Хлебные крошки посыпались на воду. Вот черт возьми, с досадой подумал Андрей, даже к такой невинной реплике про утятину могут прицепиться. Что это за избыточная агрессия у вашего сына? Вот что на это можно ответить? Ведь глупость? Глупость! Я натаскиваю его на уток с двух лет.

— Чего хочет от тебя старик? — перебирая вещи в рюкзаке, прошептала Ника.

— У него вроде как внука из семьи изъяли, — также тихо ответил Андрей.

— Господи! Будь начеку.

— А то.

Шесть шагов обратно к раскладному стульчику. Темка оглянулся на отца, словно проверяя, не далеко ли тот ушел. Молодец, следит за окружающей обстановкой.

— Простите, — сказал Андрей, встав со стариком рядом.

— Я понимаю, — сказал тот.

— Вы рассказывали про дрон.

— Да дрон-то ладно, — махнул ладонью Евгений Сергеевич, — там еще одна камера оказалась, на углу дома. Она уж во всей красе…

— А чья камера?

— Полицейская. Охраны порядка.

Андрей вздохнул.

— Тогда они могли привлечь эти записи на законном основании. Тут, честно, только уже в суд обращаться.

Старик кивнул.

— Уже два года по этим судам ходим. Седьмое заседание через неделю. Два года без Вовки…

Он прижал растерянные пальцы к губам.

— Крепитесь, — сказал Андрей.

Евгений Сергеевич посмотрел на Темку.

— Ваш сын может обнять меня? — спросил он. — Или просто взять за руку? Вы не поймите меня, пожалуйста…

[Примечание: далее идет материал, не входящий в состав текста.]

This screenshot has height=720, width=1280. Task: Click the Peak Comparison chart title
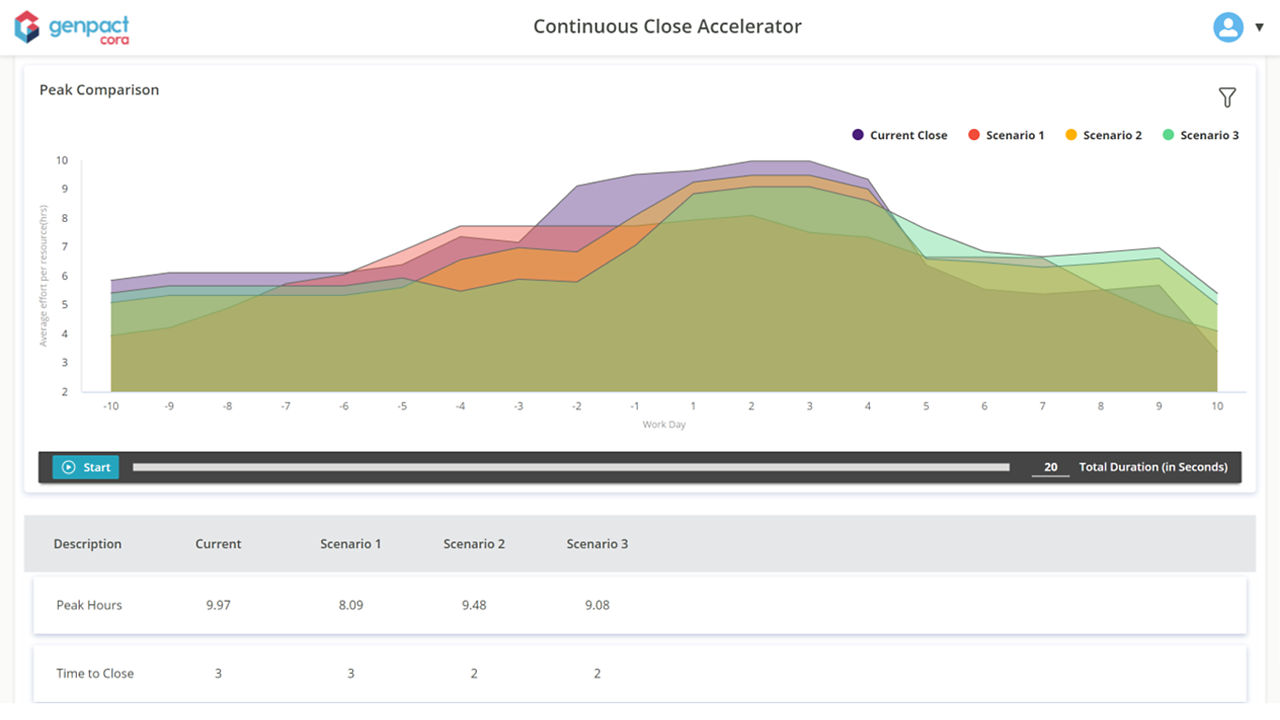pyautogui.click(x=99, y=90)
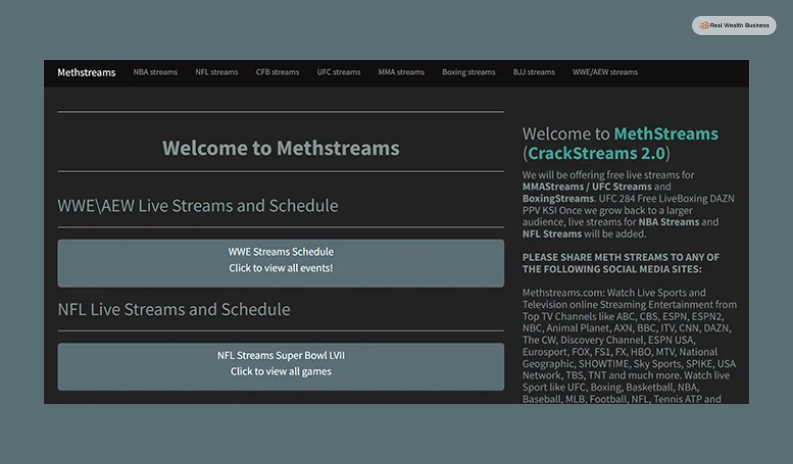The image size is (793, 464).
Task: Click bold MMAStreams / UFC Streams sidebar text
Action: tap(587, 187)
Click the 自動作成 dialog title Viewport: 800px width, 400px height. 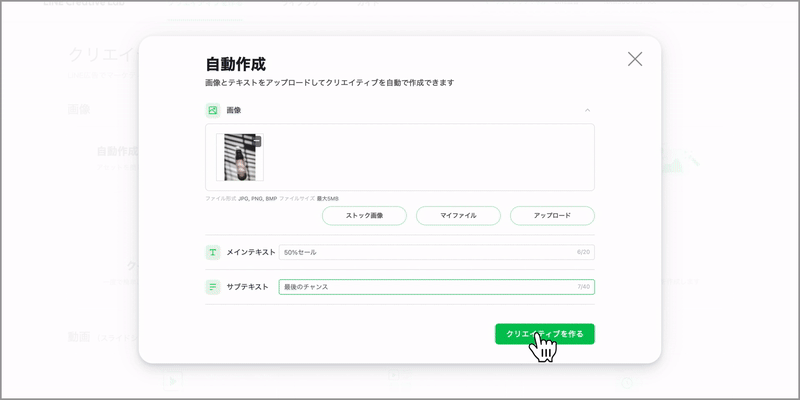click(x=235, y=65)
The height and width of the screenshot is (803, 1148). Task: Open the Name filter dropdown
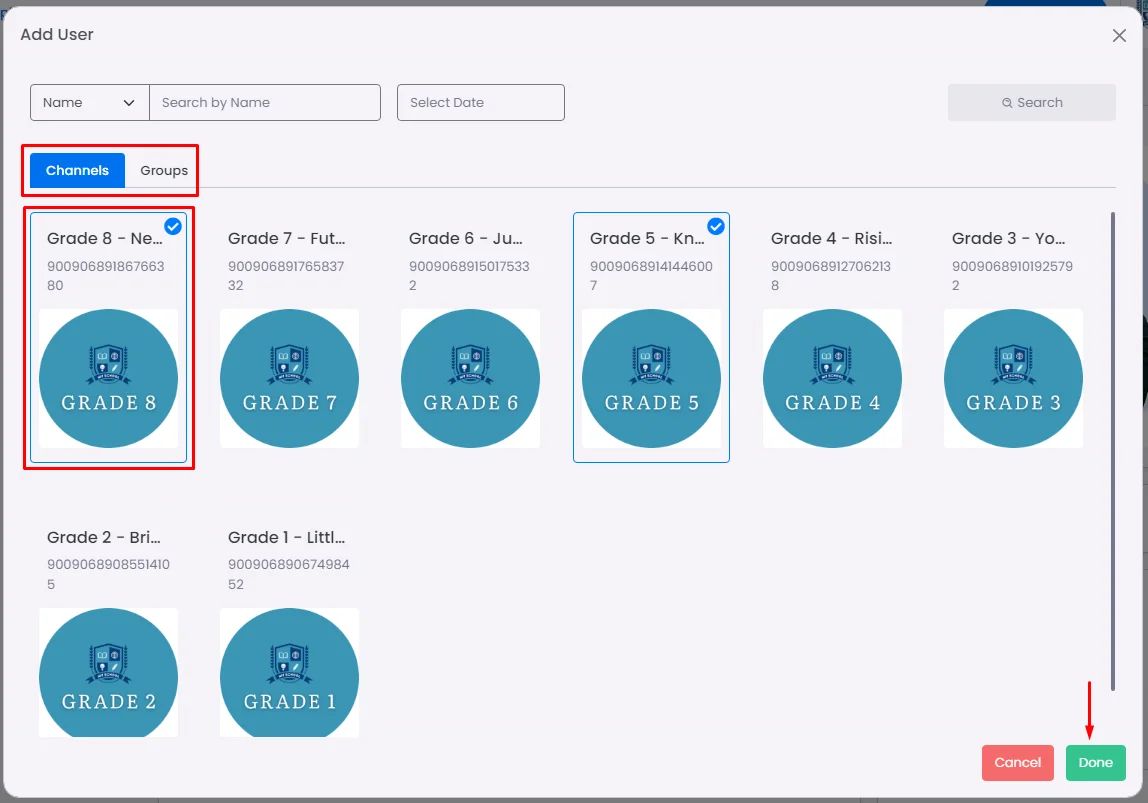(x=89, y=103)
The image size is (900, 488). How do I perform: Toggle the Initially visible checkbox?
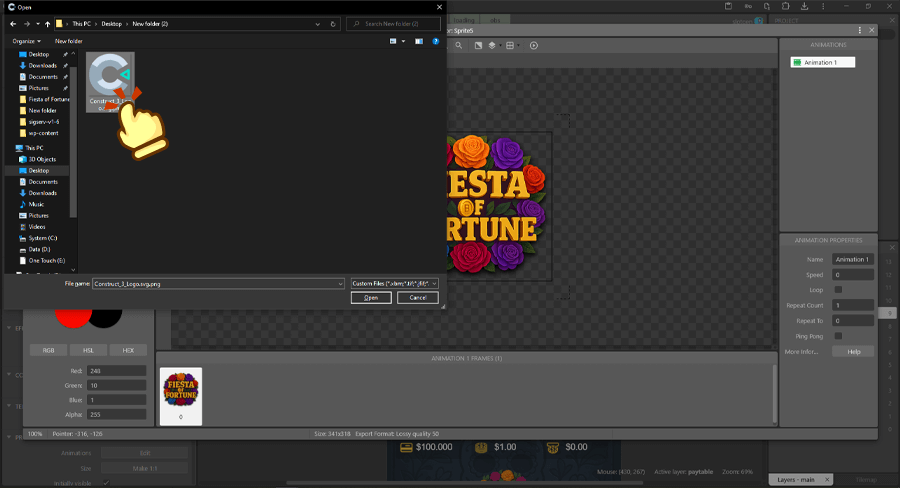(x=107, y=482)
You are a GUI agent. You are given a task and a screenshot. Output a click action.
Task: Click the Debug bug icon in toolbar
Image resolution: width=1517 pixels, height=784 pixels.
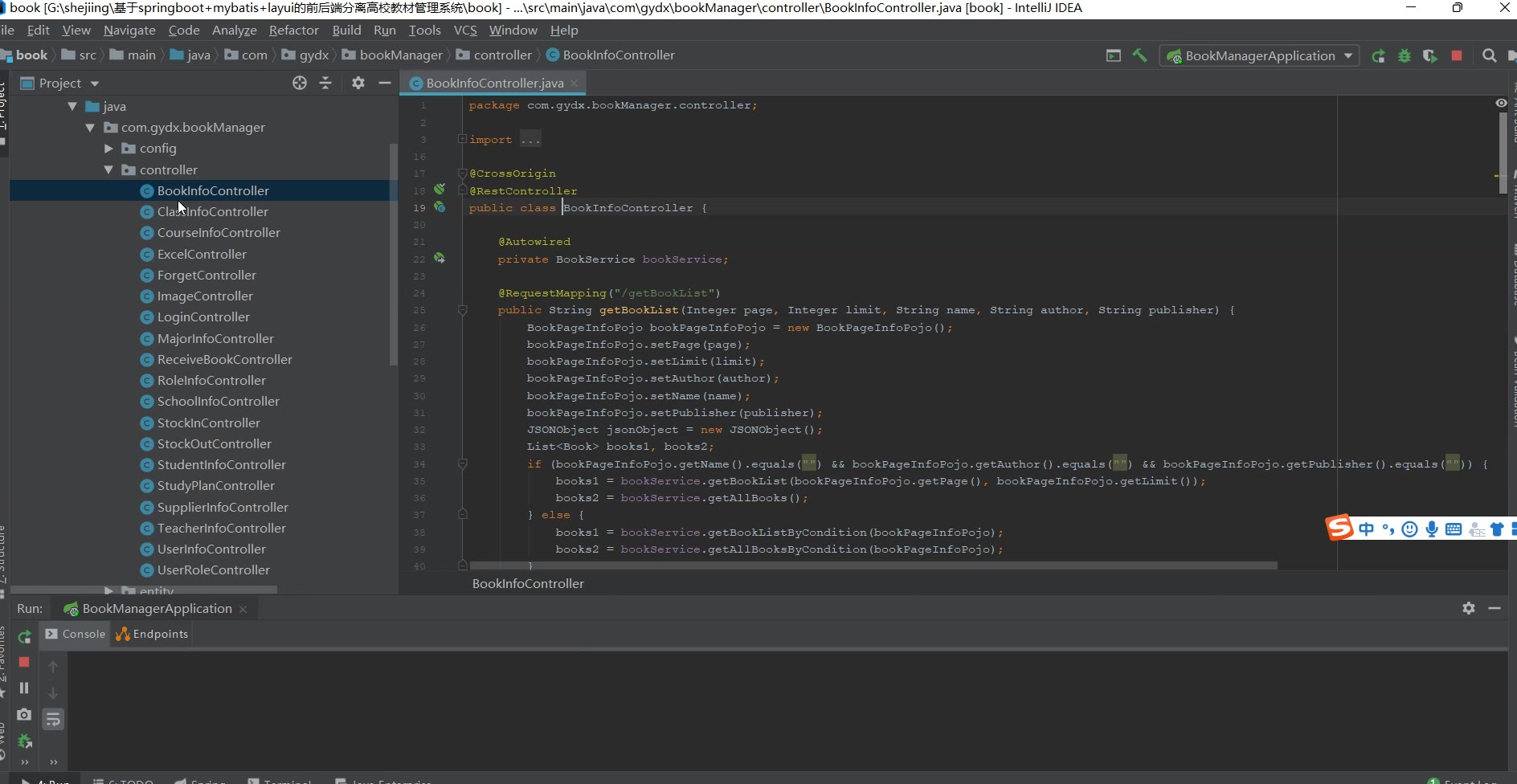1405,55
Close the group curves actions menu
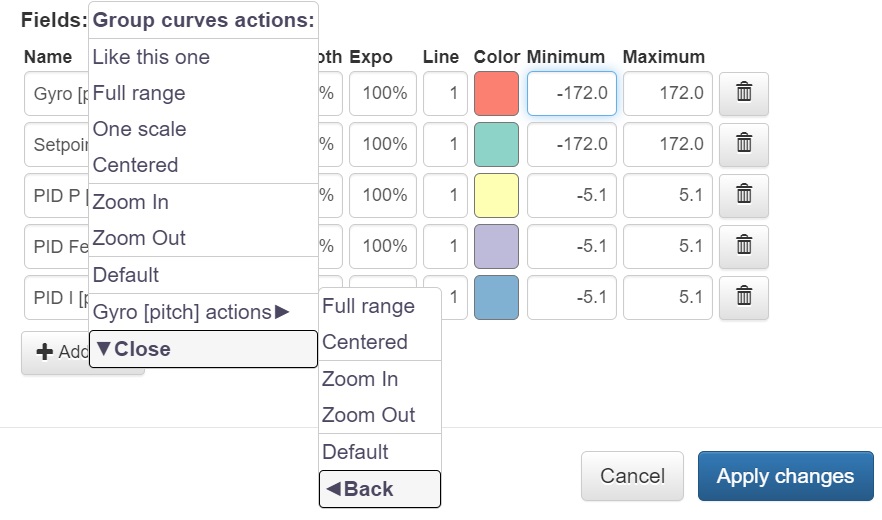 (203, 349)
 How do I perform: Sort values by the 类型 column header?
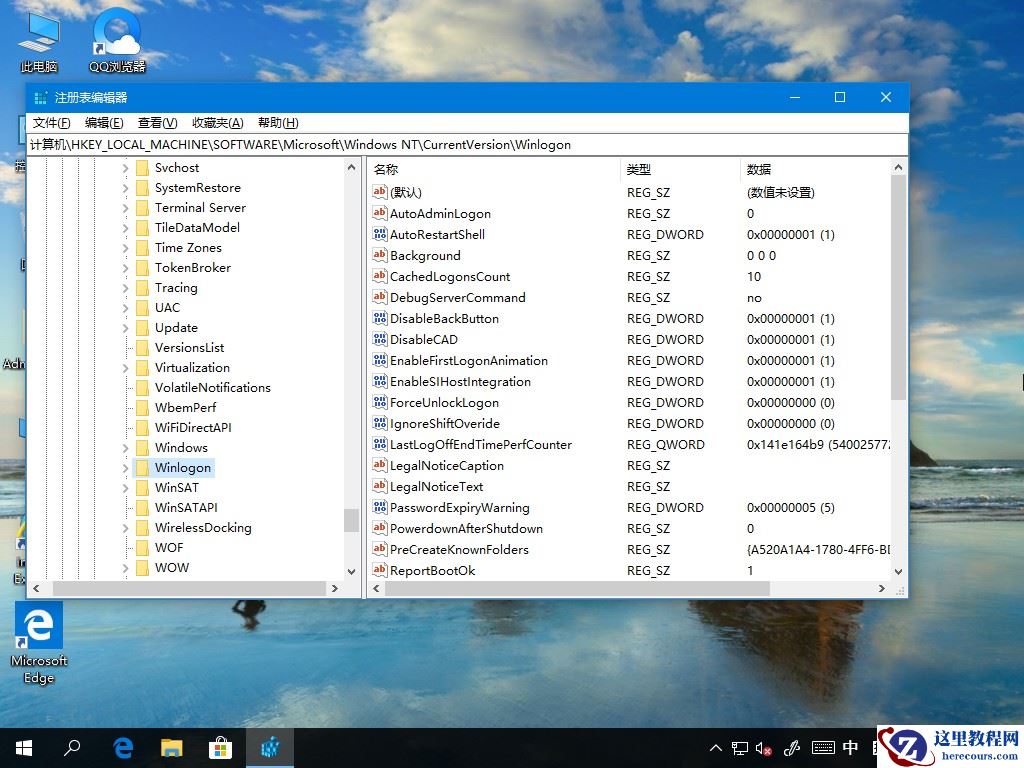tap(668, 168)
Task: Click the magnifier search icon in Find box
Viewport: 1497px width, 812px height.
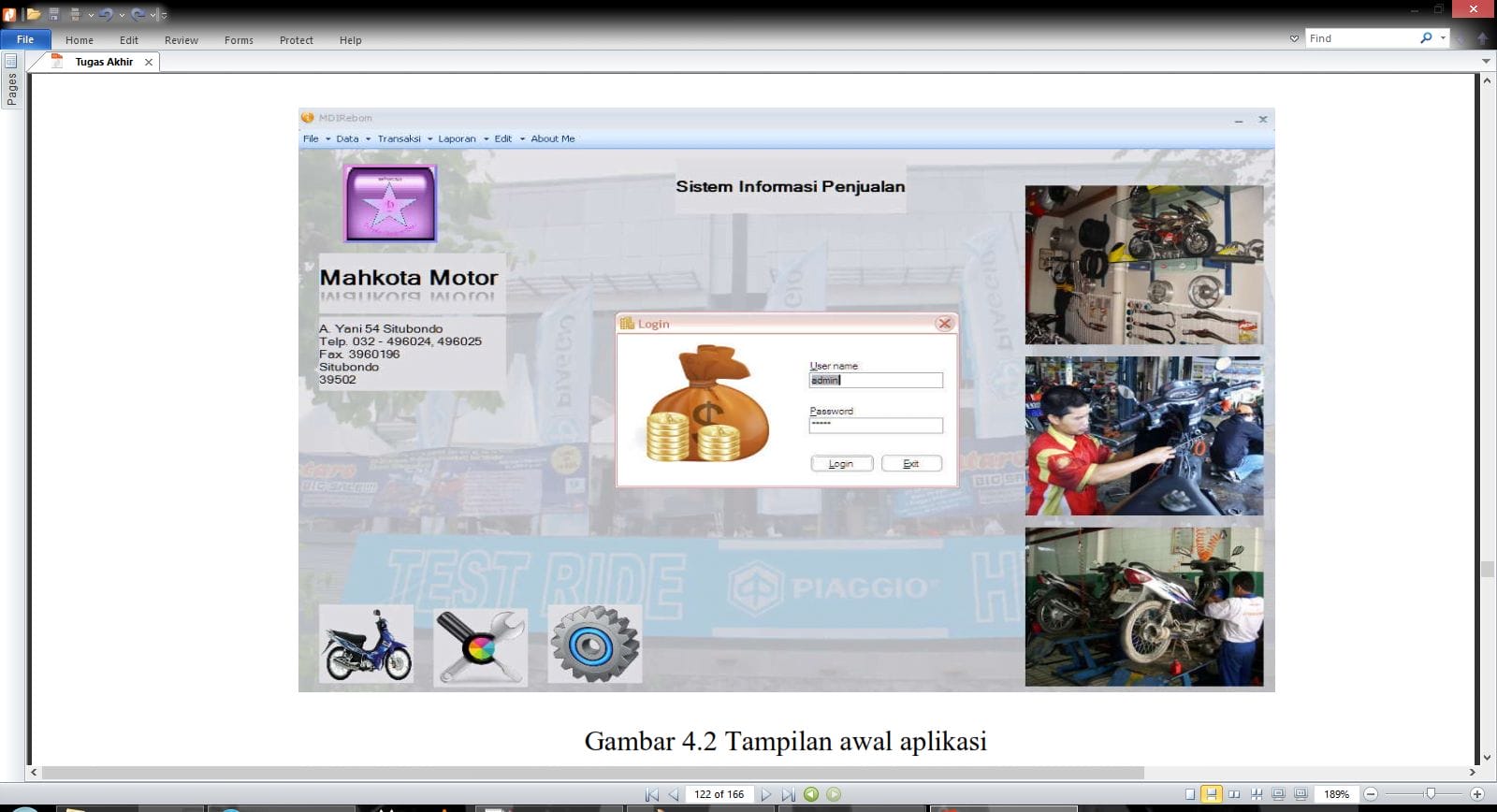Action: [1426, 38]
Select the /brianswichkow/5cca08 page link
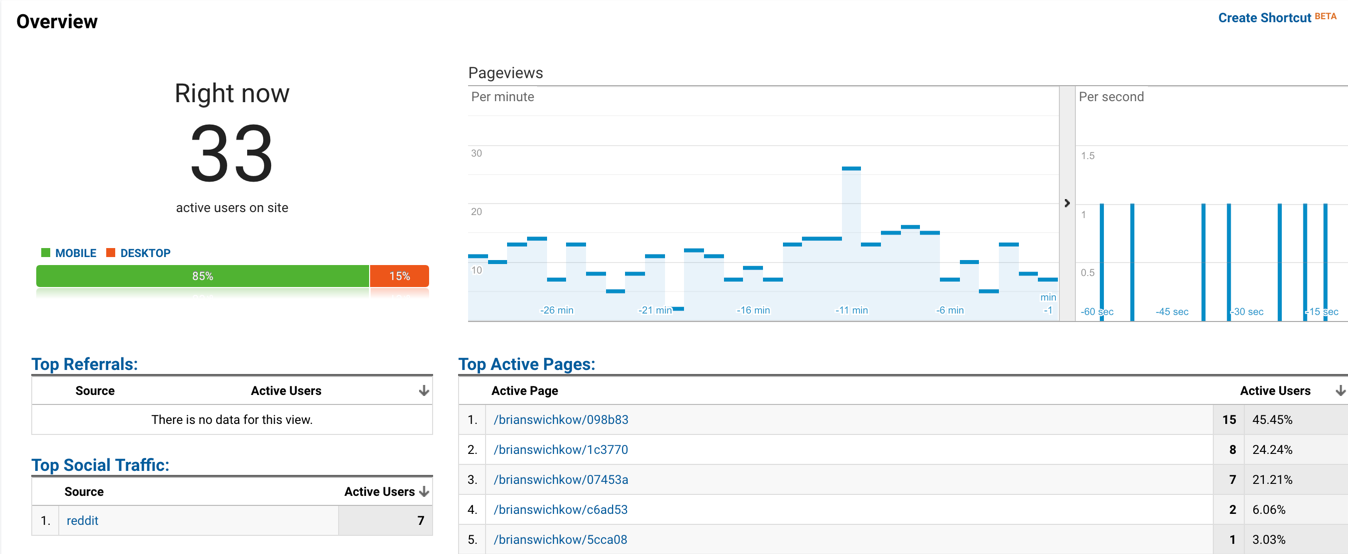Viewport: 1348px width, 554px height. 560,540
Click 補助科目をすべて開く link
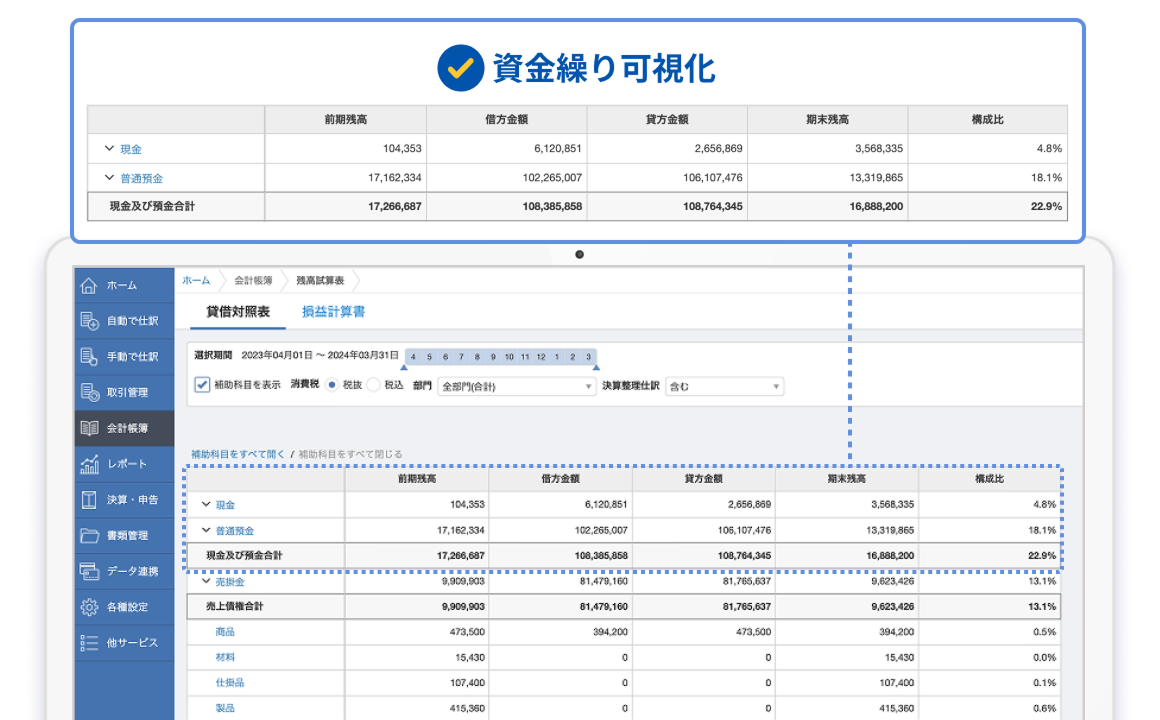Viewport: 1160px width, 720px height. [238, 454]
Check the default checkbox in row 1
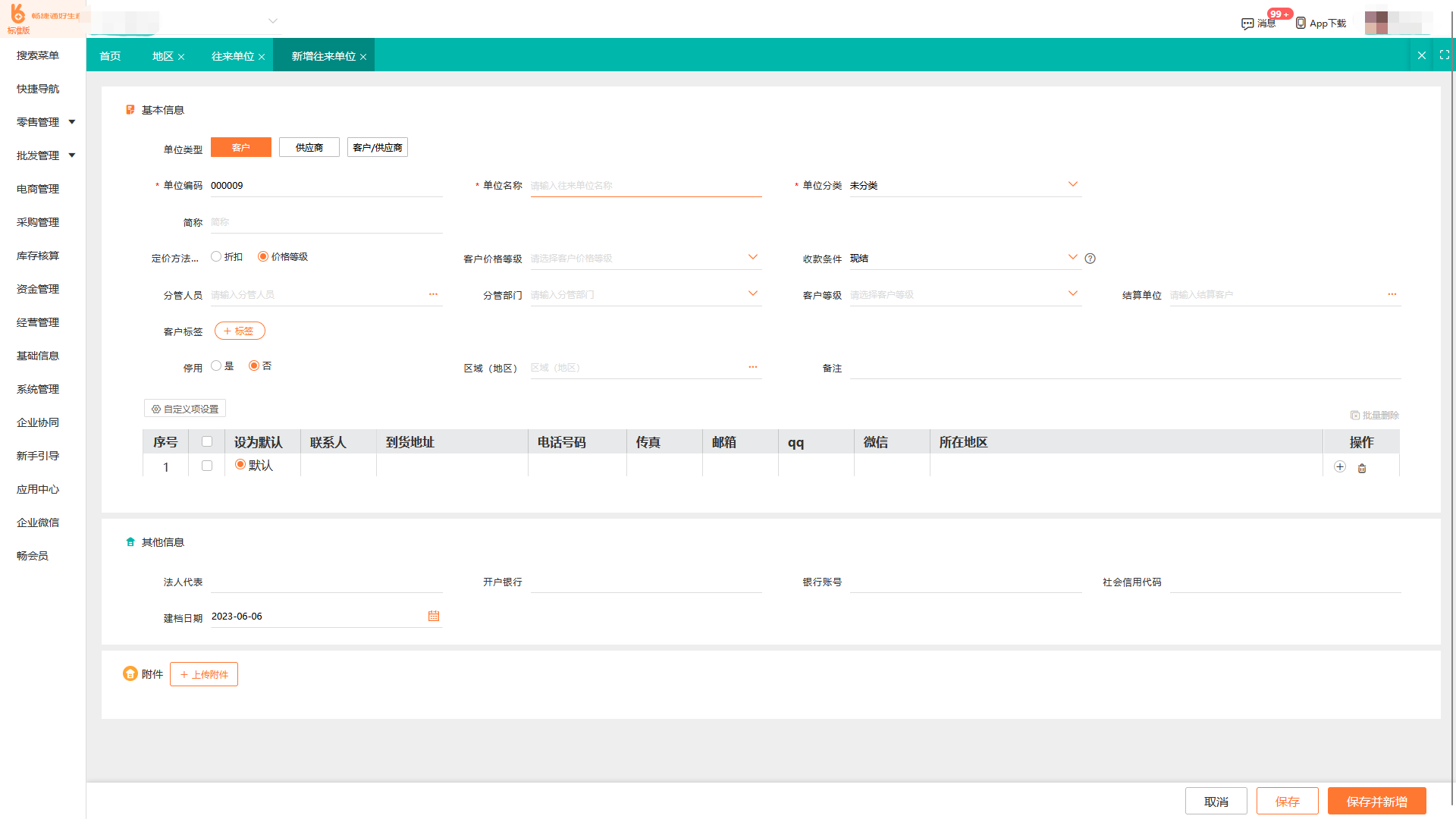1456x819 pixels. point(207,466)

Андрей переступил ногами, развернувшись к сыну.

— Темка! — позвал он.

Темка повернул голову.

— Ты меня зовешь, пап?

— Да, если тебе не трудно.

— Я могу.

Сын подошел, пряча остатки хлеба в карман курточки. Остановился, не доходя до сидящего старика двух своих невеликих шажков, чуть в стороне от отца. Как бы самостоятельный. Как бы свободный, сам за себя решающий ребенок.

— Здравствуйте.

— Здравствуй, — сказал Евгений Сергеевич.

— Постоишь рядом с дедушкой? — спросил Андрей. — У него внука увезли.

— Насовсем? — привстал на носках Темка.

— Никто не знает.

Сын задумался. Он посмотрел на Евгения Сергеевича, на отца. Андрей скосил глаза вправо. Это означало «можно». Но Темка, шифруясь, еще несколько секунд помедлил.

— Хорошо, — сказал он. — Если не долго.

Партизан растет просто экстра-класса, подумал Андрей.

— Вот сюда, — поднял руку Евгений Сергеевич, предлагая Темке встать под раскинувшийся крылом плед.

Темка кивнул. Он встал близко-близко к старику, позволяя тому обнять его и ткнуться лбом в лоб. Плечи у Евгения Сергеевича затряслись.

Андрей отвернулся. Жутко хотелось сжать кулаки, но было нельзя. И зубы стиснуть нельзя. Ничего нельзя. Стой, демонстрируй, как тебе все вокруг нравится.

— Не плачьте, — сказал Темка.

— Нет-нет, я так, так, — произнес Евгений Сергеевич, свободной рукой утирая слезы. — Ты — славный паренек, Темка.

Сын положил ладошку на седую голову старика.

— Все будет хорошо, — серьезно сказал он.

Евгений Сергеевич издал горловой звук и полез за платком.

— В это, конечно, хочется верить, Темка. Только ведь два года…

— Он вернется.

— Ладно, ладно, иди.

Старик чуть ли не вытолкнул Темку обратно к Андрею и, склонившись, стал сморкаться, хлюпать носом и вытираться платком.

— Мы пойдем, — сказал Андрей.

Сын понятливо вложил руку ему в ладонь. Евгений Сергеевич задушено пробормотал что-то извинительное. Когда они отошли к скамейке, к Нике, старик торопливо собрался, сложил стульчик, определил его под мышку и с пледом на плече, волочащемся подобно мантии, по дальней тропке утопал куда-то в начало сквера. Согбенной тенью проходя на фоне деревьев, он был похож на императора в изгнании.